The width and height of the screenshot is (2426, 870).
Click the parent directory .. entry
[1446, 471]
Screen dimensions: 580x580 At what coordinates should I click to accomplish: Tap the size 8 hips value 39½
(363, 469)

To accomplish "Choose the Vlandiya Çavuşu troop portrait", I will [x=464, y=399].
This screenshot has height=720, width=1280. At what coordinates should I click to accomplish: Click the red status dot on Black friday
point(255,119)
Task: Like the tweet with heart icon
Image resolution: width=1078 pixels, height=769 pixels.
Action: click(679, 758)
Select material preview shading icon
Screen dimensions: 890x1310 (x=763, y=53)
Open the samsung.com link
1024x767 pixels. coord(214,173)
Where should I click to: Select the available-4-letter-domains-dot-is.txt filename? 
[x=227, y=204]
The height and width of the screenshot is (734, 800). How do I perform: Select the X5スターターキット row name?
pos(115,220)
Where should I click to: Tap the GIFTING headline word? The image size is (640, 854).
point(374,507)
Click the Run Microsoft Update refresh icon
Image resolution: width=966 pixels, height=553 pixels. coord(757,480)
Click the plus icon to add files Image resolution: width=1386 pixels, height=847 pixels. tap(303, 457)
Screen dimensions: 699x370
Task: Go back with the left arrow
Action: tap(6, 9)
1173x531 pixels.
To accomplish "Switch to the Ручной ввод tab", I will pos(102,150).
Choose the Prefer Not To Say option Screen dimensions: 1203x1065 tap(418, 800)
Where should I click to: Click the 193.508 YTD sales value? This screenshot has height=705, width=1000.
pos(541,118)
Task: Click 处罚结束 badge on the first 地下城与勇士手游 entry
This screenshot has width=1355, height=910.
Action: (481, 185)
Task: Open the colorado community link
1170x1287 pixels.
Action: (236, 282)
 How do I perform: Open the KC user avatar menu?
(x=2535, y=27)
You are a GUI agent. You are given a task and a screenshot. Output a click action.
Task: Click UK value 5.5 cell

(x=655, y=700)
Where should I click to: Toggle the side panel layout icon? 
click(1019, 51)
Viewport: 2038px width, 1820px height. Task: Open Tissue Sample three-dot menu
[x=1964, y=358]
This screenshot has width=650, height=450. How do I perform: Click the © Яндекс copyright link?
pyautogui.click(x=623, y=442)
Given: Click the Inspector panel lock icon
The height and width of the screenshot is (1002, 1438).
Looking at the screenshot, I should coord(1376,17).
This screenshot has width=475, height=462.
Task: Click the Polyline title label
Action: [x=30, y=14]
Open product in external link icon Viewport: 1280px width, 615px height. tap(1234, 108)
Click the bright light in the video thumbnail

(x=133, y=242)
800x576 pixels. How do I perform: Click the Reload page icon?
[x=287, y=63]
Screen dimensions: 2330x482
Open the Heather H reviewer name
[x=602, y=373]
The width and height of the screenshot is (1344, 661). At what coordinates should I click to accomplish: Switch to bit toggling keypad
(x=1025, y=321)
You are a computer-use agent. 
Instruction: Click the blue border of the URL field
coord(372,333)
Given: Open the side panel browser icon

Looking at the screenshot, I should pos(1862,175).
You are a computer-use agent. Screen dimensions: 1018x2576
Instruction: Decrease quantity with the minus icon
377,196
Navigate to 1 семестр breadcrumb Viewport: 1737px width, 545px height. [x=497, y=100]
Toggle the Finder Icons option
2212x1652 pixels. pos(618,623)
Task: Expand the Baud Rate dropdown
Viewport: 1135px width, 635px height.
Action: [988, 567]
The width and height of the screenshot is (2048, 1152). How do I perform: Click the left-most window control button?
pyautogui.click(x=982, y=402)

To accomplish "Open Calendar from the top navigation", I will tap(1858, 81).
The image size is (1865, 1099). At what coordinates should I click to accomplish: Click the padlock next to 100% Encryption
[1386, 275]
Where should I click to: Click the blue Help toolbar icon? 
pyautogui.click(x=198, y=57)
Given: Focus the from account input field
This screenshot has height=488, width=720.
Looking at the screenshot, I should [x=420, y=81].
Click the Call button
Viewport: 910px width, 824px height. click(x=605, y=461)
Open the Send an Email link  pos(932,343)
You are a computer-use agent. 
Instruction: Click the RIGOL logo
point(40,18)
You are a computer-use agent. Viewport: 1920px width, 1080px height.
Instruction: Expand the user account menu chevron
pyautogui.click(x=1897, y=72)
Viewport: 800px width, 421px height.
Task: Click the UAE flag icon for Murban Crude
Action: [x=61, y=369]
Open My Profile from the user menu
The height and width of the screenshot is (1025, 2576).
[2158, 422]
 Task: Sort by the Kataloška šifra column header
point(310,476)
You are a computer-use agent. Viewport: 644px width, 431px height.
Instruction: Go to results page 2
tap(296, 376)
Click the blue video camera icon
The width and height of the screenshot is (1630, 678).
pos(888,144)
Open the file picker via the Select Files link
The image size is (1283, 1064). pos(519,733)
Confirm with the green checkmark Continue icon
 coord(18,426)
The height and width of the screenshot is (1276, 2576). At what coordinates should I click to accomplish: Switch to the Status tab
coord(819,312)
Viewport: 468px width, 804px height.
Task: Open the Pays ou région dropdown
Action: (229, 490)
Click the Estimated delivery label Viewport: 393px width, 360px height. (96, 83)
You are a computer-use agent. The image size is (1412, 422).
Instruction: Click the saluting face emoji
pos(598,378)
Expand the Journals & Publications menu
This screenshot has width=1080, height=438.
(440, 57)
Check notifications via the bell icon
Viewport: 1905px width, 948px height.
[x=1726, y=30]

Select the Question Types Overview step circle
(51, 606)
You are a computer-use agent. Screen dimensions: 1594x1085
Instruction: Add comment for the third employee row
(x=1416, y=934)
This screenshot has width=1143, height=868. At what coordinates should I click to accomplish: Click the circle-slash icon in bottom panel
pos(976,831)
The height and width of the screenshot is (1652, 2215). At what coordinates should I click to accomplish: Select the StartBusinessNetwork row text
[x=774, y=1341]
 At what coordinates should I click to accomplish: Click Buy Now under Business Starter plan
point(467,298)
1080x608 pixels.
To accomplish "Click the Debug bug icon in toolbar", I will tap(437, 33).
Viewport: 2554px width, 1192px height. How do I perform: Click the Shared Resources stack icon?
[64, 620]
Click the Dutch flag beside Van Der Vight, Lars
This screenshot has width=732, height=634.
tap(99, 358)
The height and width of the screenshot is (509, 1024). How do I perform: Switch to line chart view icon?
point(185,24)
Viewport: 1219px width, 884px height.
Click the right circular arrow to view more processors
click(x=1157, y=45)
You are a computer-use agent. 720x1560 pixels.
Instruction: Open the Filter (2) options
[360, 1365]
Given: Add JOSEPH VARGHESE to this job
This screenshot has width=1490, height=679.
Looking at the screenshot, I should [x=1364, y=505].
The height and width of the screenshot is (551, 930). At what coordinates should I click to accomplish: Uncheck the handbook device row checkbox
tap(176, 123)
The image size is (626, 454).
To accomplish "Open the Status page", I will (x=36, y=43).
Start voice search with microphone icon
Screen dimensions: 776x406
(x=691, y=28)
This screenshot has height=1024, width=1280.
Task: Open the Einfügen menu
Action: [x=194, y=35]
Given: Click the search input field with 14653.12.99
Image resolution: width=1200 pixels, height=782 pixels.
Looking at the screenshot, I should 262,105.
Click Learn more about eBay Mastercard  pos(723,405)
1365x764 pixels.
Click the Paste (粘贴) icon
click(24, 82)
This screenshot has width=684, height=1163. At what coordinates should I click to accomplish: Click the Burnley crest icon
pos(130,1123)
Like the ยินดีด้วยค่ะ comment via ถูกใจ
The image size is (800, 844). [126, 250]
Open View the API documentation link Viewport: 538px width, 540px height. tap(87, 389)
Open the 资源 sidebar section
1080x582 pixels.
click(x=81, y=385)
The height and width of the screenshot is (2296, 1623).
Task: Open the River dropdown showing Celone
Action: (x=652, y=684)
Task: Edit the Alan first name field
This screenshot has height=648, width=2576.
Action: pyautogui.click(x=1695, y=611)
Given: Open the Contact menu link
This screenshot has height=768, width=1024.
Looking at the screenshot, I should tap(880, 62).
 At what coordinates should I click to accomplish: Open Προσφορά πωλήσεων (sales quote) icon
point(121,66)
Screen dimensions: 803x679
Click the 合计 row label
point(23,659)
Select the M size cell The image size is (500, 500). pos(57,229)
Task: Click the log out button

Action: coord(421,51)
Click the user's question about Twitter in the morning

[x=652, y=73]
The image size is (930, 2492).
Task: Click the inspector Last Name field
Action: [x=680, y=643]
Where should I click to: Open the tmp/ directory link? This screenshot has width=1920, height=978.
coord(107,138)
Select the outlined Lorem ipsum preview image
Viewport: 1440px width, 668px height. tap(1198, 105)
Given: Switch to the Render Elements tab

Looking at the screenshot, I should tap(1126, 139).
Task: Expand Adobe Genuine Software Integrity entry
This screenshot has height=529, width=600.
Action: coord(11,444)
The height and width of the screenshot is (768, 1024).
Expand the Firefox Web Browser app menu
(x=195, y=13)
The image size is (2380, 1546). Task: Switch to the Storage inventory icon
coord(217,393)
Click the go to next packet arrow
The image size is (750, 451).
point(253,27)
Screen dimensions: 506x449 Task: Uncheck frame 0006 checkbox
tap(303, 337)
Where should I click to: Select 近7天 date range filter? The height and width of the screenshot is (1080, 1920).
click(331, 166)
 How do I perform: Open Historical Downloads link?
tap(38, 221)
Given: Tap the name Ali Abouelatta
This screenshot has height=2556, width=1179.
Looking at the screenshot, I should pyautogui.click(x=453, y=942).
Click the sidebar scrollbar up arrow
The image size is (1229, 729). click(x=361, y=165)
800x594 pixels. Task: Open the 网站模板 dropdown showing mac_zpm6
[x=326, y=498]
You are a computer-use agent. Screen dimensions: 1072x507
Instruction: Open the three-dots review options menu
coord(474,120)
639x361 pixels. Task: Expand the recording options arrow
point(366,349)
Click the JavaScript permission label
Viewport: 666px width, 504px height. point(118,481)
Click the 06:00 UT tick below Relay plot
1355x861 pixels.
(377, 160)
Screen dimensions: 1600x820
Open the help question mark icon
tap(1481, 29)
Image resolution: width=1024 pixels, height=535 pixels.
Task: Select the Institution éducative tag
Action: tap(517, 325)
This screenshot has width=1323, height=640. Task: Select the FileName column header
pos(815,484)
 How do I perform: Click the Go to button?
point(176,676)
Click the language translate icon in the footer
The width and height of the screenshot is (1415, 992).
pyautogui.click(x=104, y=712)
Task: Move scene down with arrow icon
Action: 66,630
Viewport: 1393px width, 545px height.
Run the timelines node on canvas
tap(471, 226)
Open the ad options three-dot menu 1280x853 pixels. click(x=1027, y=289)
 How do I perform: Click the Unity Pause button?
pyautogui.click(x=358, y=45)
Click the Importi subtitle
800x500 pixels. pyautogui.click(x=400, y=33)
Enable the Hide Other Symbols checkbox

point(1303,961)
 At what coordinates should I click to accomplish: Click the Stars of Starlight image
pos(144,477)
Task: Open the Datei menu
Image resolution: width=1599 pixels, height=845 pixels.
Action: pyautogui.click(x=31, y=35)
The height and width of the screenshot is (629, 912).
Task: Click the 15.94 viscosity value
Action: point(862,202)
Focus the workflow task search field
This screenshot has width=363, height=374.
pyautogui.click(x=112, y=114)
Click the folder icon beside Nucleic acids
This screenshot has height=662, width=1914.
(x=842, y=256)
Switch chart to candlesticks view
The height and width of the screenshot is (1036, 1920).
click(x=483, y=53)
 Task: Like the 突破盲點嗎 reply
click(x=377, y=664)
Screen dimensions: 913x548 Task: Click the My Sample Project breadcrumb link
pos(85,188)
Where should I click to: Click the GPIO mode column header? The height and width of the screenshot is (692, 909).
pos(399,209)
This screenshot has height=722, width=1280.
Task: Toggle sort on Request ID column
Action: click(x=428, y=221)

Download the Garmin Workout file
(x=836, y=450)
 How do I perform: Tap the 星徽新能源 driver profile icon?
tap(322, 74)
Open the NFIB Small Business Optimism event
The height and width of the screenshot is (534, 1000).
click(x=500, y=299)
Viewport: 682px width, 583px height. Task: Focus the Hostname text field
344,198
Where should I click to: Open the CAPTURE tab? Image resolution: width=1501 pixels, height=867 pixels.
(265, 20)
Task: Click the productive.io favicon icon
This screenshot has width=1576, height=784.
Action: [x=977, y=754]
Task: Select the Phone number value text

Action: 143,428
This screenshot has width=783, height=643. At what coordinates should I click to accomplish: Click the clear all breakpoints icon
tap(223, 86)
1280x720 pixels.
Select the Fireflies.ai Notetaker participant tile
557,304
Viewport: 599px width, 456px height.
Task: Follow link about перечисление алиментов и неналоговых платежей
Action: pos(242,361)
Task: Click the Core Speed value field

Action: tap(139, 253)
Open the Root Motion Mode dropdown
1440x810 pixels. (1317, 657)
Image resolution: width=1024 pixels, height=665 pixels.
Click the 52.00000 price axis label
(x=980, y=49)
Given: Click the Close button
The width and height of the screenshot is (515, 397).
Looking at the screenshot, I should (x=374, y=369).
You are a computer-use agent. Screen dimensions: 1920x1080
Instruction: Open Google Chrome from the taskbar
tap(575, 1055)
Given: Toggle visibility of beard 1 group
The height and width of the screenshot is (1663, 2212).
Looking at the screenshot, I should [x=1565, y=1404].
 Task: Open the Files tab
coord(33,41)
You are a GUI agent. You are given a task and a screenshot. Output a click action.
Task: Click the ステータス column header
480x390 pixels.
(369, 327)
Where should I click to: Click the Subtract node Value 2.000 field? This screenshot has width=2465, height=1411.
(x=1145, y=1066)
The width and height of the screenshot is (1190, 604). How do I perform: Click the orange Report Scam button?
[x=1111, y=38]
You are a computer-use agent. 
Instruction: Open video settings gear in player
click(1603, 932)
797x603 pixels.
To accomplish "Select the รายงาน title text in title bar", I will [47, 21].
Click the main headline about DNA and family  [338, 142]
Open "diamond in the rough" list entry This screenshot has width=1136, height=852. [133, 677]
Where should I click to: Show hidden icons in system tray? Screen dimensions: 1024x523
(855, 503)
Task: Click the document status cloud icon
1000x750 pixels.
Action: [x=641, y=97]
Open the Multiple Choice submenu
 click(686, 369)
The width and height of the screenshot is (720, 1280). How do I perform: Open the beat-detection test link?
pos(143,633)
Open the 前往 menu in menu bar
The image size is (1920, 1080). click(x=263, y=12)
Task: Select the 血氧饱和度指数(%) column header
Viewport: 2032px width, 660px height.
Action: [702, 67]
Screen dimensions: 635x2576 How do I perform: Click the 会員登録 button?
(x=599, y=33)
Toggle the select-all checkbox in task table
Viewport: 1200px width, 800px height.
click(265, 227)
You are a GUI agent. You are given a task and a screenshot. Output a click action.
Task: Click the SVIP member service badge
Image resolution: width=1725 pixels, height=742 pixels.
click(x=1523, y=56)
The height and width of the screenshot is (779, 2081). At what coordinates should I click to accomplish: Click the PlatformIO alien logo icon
────────
#### [GIVEN TASK]
Give the part of the entries that opens with the line containing "Screen dimensions: 1600x820" and closes with the line containing "tap(471, 226)", both lines included, as a numbered list with blank lines left out.

#### [RESULT]
1. Screen dimensions: 1600x820
2. Open the help question mark icon
3. tap(1481, 29)
4. Image resolution: width=1024 pixels, height=535 pixels.
5. Task: Select the Institution éducative tag
6. Action: tap(517, 325)
7. This screenshot has width=1323, height=640. Task: Select the FileName column header
8. pos(815,484)
9.  How do I perform: Click the Go to button?
10. point(176,676)
11. Click the language translate icon in the footer
12. The width and height of the screenshot is (1415, 992).
13. pyautogui.click(x=104, y=712)
14. Task: Move scene down with arrow icon
15. Action: 66,630
16. Viewport: 1393px width, 545px height.
17. Run the timelines node on canvas
18. tap(471, 226)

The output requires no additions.